Task prompt: Using the records below, copy every line that holds the string "computer".

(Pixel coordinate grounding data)
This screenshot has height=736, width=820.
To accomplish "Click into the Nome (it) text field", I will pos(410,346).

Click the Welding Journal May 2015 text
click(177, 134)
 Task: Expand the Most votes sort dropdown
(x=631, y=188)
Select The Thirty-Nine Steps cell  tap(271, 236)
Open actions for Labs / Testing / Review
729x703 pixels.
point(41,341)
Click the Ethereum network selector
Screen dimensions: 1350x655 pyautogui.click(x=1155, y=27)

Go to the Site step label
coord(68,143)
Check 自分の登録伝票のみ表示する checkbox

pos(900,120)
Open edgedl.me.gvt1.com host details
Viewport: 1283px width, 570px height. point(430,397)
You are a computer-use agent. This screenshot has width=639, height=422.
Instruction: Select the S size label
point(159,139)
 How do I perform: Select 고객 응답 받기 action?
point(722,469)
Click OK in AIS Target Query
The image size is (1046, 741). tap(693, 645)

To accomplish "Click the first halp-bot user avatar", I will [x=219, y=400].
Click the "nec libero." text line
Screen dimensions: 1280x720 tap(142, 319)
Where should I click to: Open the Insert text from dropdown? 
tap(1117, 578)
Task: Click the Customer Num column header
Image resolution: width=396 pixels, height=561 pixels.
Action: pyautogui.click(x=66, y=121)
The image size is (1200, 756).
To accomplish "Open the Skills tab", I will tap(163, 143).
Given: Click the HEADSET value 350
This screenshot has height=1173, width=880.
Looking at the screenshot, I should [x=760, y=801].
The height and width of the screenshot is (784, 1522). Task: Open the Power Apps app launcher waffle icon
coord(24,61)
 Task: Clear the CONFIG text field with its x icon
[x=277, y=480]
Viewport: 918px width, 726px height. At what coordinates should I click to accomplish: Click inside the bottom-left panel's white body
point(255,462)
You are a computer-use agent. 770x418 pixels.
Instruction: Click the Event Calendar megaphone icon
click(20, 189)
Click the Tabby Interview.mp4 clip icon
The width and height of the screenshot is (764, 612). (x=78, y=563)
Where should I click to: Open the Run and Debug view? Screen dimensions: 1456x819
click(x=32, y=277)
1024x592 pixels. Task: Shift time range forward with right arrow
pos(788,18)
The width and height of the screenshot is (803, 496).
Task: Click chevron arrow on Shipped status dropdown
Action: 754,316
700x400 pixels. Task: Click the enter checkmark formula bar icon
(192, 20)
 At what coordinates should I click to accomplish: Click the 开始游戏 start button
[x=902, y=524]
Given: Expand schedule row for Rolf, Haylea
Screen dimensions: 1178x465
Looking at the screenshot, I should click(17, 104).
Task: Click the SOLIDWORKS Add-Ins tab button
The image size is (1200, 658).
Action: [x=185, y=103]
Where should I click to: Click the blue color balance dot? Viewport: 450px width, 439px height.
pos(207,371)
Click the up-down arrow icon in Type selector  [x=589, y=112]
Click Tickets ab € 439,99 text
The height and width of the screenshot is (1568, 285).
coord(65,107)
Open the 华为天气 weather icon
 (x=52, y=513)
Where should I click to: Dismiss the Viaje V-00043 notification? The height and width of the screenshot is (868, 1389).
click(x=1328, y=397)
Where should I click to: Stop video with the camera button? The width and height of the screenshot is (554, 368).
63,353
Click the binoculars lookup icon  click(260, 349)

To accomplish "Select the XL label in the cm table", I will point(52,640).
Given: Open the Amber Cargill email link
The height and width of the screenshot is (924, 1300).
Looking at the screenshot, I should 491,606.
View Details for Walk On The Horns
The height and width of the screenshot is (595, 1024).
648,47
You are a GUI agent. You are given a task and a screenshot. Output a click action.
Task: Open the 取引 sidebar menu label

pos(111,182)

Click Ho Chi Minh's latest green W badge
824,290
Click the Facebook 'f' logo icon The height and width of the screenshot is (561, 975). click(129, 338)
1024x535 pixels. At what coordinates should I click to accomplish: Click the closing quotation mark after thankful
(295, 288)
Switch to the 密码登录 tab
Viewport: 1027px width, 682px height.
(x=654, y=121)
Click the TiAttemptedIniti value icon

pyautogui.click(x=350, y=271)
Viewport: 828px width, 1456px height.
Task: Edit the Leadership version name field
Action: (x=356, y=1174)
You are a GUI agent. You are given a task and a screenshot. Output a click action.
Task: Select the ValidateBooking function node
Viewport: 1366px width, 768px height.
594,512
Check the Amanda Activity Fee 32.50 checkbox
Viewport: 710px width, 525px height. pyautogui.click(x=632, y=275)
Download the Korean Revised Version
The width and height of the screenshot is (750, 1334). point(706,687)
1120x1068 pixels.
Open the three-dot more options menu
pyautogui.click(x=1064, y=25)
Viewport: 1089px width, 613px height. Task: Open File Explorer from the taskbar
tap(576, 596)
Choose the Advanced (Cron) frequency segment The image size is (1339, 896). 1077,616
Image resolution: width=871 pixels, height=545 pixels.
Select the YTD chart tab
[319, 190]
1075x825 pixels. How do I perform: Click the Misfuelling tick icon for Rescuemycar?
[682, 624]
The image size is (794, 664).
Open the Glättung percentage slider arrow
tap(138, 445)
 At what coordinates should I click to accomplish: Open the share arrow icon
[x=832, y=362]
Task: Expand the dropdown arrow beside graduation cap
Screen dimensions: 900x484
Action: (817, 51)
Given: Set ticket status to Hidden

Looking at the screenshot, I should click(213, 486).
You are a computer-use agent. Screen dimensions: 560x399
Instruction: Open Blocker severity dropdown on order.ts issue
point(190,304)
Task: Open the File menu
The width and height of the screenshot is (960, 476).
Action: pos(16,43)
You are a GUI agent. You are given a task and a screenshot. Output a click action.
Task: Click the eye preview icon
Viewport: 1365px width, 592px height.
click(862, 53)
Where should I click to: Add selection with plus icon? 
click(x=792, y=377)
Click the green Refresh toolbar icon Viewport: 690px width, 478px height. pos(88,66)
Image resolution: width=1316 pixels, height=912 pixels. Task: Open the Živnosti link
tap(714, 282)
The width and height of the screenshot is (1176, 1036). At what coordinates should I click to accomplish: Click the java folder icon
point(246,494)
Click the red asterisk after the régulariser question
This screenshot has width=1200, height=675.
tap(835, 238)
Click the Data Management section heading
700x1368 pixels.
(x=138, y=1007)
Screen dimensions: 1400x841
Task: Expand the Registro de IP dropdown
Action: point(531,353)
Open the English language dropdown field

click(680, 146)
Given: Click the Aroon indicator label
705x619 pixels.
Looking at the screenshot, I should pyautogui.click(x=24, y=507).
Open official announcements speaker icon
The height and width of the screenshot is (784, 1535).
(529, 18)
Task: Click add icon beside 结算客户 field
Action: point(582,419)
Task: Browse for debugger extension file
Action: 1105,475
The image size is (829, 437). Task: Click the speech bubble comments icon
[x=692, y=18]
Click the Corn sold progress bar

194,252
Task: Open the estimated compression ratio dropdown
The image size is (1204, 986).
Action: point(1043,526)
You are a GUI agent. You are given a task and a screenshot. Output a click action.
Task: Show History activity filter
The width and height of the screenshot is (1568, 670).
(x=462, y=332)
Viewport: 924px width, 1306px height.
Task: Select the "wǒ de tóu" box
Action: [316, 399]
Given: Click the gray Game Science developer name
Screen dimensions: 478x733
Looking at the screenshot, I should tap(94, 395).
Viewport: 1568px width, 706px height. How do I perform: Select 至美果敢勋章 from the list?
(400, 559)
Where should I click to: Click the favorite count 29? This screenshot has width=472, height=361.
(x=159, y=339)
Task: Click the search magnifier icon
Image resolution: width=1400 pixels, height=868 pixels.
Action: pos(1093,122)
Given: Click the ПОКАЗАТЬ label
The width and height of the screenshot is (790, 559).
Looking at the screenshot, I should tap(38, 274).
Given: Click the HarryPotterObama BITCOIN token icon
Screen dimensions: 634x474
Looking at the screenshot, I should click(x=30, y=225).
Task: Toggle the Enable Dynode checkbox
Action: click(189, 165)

Completed exercise:
You are a computer-use agent. This screenshot has width=639, height=422.
You are a computer-use agent. 770x418 pixels.
You are a computer-use agent. Screen dimensions: 560x399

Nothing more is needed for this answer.